How many AMTB Class A shares does Armando Fleitas hold after this Form 4?

After the reported transactions, Armando Fleitas directly holds 9,220.74 shares of AMTB Class A Common Stock. This figure reflects receipt of 833 shares from RSU vesting and the surrender of 203 shares to satisfy tax withholding obligations associated with that vesting.

What does the tax withholding transaction on AMTB shares represent?

The disposition of 203 AMTB Class A shares at $22.38 per share represents shares surrendered to cover Armando Fleitas’s tax withholding obligation. This occurred upon the vesting of restricted stock units and is reported with code F as a tax-withholding disposition, not an open-market sale.

What are the vesting terms of Armando Fleitas’s 2,500 AMTB RSU award?

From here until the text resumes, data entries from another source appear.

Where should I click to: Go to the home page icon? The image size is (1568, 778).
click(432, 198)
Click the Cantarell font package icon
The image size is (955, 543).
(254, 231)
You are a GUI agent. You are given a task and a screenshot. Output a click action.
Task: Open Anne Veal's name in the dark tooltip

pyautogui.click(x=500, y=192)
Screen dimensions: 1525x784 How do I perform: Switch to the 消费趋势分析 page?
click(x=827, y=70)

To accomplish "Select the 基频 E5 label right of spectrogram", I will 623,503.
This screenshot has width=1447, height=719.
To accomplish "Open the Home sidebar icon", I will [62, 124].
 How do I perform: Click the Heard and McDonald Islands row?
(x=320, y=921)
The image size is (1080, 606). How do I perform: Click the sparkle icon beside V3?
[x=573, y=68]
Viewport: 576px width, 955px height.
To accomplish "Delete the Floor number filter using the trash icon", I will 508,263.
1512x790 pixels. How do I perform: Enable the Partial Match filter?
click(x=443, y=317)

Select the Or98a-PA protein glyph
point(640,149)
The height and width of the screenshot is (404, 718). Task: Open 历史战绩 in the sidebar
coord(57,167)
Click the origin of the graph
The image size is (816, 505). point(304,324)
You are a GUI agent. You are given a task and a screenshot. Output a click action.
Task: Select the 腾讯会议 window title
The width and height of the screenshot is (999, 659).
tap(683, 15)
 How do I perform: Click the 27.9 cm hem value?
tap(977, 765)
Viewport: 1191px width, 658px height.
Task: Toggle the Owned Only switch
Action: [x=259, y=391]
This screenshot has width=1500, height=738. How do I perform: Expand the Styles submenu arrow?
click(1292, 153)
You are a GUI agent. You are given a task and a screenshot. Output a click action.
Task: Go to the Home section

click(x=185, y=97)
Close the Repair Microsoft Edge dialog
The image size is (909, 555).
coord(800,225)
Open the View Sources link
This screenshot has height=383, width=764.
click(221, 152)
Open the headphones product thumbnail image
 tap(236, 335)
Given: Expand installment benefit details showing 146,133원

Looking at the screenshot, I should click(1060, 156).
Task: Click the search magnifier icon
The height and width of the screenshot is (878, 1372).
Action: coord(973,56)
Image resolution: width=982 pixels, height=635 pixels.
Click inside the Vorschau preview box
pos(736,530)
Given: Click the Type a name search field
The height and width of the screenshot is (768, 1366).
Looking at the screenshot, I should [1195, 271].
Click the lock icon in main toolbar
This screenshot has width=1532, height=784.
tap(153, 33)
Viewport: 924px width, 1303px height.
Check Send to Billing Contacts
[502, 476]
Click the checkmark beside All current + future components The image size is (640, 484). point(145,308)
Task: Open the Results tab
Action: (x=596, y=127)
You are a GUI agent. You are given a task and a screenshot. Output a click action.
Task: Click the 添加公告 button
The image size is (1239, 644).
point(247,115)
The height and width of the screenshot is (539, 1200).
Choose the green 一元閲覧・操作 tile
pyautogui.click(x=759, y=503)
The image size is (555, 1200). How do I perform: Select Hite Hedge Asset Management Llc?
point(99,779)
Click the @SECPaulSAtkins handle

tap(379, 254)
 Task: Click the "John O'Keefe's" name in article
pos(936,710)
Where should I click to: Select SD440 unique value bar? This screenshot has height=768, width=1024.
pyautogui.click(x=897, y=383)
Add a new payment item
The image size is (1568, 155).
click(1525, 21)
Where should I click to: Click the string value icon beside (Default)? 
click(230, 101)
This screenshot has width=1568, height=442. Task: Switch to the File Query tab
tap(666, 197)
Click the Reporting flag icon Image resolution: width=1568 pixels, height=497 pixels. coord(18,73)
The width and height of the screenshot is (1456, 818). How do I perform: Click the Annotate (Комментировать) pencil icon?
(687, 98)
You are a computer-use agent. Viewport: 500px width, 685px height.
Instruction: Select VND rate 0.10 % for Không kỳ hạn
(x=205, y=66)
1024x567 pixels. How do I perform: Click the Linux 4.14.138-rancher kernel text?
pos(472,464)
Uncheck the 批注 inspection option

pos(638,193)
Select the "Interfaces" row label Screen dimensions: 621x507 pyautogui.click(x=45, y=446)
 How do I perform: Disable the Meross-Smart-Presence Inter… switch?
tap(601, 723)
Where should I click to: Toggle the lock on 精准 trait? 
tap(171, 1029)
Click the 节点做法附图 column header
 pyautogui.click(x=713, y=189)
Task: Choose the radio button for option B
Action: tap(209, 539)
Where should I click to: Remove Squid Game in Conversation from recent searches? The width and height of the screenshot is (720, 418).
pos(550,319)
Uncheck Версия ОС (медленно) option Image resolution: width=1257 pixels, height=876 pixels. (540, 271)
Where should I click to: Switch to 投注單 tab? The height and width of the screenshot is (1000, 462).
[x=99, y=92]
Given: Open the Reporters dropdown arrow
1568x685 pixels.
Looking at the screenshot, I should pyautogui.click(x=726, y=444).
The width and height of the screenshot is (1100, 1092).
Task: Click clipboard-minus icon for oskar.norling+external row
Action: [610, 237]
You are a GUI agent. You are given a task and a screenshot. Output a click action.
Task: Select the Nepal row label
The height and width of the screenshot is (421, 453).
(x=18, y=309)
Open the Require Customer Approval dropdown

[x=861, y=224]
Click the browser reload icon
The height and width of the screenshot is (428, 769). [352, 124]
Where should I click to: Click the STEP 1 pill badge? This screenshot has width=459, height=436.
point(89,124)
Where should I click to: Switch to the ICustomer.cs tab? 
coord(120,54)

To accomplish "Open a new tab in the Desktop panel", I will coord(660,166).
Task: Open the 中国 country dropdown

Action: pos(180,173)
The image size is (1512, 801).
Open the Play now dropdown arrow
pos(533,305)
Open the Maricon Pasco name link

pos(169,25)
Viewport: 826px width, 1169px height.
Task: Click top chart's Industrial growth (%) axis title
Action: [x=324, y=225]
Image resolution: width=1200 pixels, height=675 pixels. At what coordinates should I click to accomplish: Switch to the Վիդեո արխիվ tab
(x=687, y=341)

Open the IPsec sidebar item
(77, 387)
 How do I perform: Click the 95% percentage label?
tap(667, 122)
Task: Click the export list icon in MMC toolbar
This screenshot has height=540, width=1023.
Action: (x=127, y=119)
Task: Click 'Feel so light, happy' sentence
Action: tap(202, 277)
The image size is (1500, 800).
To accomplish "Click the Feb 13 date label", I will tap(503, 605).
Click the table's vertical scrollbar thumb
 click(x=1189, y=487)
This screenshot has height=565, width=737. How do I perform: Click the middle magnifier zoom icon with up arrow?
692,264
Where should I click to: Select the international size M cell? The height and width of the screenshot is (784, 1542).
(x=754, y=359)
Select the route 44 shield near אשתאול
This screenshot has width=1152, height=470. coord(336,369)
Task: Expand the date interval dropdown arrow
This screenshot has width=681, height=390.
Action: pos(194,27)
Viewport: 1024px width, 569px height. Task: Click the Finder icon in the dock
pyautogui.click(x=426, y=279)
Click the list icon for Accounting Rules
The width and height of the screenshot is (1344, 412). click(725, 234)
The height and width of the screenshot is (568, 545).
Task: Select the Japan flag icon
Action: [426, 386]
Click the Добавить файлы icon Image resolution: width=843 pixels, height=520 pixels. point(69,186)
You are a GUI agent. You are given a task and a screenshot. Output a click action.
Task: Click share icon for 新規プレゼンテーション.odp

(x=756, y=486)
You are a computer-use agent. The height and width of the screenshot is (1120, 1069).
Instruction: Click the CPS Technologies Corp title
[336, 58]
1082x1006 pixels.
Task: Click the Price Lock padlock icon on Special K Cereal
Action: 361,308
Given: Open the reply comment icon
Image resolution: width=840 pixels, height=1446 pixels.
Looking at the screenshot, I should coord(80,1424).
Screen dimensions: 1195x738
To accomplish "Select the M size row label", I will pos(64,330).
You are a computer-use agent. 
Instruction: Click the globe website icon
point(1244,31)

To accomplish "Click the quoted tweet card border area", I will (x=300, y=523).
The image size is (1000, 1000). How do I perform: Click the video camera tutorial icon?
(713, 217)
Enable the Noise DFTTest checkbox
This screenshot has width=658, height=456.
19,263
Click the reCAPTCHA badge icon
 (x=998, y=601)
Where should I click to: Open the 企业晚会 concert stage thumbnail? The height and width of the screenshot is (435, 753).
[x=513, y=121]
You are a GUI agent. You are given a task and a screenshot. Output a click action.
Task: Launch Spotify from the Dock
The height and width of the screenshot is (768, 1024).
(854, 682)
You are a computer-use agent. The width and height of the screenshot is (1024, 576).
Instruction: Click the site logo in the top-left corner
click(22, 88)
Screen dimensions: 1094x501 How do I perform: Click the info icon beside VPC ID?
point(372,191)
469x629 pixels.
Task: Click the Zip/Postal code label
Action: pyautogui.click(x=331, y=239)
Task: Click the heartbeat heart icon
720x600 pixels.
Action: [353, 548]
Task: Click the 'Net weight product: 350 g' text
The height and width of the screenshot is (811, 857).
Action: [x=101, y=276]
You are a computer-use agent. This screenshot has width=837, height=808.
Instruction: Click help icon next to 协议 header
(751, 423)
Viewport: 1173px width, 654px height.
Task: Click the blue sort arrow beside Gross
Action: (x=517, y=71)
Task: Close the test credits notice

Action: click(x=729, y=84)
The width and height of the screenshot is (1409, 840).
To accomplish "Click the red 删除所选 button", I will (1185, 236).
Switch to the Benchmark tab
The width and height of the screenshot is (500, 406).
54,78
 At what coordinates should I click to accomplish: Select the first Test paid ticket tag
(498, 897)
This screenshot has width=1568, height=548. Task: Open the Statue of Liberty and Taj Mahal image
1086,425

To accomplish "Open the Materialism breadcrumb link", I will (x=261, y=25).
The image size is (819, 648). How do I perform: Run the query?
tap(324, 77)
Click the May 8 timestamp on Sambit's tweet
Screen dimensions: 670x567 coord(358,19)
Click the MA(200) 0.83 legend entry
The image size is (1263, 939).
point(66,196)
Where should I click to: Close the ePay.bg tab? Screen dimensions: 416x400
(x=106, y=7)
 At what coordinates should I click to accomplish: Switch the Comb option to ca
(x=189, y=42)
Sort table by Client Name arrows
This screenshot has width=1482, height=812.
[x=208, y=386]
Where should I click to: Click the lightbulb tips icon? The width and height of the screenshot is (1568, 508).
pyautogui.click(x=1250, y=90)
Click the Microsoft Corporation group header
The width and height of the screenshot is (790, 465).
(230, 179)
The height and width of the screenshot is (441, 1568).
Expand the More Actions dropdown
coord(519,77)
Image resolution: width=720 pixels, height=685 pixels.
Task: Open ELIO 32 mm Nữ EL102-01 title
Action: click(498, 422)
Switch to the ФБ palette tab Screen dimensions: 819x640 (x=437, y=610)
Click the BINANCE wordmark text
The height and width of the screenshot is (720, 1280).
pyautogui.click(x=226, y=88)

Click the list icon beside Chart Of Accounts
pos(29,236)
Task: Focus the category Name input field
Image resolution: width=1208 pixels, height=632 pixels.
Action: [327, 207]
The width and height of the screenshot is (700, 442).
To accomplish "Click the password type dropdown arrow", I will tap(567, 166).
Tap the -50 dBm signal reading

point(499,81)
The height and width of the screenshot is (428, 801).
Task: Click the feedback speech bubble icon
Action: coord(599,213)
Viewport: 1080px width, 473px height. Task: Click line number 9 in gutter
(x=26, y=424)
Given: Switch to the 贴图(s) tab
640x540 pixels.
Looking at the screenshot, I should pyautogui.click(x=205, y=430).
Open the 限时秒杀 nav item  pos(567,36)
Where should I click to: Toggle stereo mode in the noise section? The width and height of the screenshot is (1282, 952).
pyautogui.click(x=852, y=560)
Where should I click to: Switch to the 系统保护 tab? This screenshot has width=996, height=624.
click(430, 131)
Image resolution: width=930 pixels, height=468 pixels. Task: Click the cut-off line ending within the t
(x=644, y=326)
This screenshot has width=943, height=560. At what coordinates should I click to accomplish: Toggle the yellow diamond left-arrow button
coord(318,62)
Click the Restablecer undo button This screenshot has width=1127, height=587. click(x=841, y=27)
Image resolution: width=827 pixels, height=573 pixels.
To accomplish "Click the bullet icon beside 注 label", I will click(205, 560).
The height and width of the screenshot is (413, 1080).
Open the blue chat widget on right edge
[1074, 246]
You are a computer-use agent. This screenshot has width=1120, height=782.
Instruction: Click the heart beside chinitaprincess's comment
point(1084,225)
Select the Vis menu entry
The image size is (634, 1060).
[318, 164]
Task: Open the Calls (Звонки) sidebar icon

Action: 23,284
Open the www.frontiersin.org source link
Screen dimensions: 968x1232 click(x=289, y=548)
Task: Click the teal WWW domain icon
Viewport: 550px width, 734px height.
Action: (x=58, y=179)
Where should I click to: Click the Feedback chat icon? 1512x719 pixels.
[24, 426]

On February 18, 2025, he was awarded 2,500 RSUs, each convertible into one AMTB Class A share. The award vests in substantially equal installments on each of the first three anniversaries of the grant date, contingent on his continuous service with the company or a subsidiary.

Are AMTB RSUs held by Armando Fleitas equivalent to common shares?

Yes. Each restricted stock unit reported is the economic equivalent of one share of AMTB Class A Common Stock. Following vesting and settlement, each RSU entitles the holder to receive one share, subject to the award’s vesting schedule and continued service conditions.